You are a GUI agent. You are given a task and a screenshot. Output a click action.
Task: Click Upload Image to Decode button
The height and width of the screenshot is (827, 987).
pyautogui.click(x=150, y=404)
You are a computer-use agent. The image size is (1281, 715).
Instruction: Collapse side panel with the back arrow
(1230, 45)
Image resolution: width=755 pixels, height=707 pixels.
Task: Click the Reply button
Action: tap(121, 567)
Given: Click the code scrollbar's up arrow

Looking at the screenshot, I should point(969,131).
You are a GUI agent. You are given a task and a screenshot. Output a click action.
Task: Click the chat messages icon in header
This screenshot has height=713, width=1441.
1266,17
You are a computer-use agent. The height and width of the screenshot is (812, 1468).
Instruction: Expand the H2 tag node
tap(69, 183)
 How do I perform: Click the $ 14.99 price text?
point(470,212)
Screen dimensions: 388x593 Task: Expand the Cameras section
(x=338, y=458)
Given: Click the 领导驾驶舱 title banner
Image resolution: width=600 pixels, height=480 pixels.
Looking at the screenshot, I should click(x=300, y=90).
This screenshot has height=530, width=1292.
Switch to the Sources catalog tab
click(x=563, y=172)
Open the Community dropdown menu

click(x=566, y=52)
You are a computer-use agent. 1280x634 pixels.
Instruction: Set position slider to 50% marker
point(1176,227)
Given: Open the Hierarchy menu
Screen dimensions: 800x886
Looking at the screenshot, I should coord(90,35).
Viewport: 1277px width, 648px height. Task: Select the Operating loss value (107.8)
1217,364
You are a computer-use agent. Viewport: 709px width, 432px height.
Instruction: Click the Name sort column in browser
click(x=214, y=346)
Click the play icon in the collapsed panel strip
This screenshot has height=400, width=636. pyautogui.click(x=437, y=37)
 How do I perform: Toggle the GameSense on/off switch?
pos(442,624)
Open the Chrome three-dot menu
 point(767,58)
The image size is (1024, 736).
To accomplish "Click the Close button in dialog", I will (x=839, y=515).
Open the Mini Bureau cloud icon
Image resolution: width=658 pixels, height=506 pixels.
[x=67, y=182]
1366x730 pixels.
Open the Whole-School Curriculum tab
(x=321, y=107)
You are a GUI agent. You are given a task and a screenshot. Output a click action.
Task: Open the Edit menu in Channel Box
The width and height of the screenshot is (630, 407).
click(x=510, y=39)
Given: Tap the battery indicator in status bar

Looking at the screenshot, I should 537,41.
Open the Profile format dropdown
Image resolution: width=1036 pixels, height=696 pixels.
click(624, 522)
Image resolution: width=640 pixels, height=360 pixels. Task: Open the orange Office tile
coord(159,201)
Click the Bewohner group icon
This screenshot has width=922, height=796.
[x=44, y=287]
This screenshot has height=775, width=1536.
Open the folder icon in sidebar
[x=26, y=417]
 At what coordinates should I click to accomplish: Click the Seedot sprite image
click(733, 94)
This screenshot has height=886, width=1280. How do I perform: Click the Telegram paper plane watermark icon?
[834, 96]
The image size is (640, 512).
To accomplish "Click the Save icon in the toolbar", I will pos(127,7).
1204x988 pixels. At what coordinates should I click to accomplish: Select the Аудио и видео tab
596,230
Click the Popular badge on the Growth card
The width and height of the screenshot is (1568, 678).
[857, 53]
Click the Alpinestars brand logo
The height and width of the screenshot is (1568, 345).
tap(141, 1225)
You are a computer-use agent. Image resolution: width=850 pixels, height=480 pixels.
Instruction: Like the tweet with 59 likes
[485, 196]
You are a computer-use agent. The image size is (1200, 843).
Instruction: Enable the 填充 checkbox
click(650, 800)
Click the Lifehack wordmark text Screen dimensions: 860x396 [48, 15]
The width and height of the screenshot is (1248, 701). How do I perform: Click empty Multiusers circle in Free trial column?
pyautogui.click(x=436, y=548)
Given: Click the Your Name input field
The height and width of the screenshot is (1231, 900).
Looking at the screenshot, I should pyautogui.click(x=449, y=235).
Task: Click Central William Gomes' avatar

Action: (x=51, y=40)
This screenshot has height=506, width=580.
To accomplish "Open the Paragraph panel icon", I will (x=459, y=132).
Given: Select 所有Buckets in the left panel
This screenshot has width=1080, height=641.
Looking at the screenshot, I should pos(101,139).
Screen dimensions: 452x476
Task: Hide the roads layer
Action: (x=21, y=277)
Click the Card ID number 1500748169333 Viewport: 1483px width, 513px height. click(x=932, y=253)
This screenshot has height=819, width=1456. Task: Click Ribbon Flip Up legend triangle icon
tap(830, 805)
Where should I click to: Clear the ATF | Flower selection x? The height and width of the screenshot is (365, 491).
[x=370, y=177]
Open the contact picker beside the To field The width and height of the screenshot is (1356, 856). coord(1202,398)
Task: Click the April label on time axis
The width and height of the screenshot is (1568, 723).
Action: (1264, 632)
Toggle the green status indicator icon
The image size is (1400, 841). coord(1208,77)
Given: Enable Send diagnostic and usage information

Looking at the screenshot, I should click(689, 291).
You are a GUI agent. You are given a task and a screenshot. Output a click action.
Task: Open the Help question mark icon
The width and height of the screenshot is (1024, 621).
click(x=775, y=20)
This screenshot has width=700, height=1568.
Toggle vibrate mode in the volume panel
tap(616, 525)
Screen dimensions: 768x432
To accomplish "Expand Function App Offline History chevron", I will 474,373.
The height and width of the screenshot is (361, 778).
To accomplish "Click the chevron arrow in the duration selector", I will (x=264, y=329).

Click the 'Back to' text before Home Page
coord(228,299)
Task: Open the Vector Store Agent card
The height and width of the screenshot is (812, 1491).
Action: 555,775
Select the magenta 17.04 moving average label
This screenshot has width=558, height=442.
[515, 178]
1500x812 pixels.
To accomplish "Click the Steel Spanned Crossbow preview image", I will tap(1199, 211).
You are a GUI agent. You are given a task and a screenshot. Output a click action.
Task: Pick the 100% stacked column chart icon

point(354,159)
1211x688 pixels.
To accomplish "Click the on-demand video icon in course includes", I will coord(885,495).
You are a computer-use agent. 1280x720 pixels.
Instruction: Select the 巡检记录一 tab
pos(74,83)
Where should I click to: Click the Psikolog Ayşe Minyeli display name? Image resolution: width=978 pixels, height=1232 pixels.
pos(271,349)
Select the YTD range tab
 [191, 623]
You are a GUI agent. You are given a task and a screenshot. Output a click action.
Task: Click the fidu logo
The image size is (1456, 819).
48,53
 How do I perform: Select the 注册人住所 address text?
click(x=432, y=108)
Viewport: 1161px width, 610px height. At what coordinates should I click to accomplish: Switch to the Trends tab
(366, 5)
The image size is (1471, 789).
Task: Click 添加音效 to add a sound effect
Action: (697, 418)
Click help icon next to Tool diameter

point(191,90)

┄┄┄┄┄┄┄┄┄┄┄┄┄┄┄┄┄┄┄┄

## Exercise objective
Please print the listing lines starting with the line that contains "Viewport: 1277px width, 648px" and going on through the line that contains "click(x=214, y=346)", reproduced verbatim.

## Output of the exercise
Viewport: 1277px width, 648px height. Task: Select the Operating loss value (107.8)
1217,364
You are a computer-use agent. Viewport: 709px width, 432px height.
Instruction: Click the Name sort column in browser
click(x=214, y=346)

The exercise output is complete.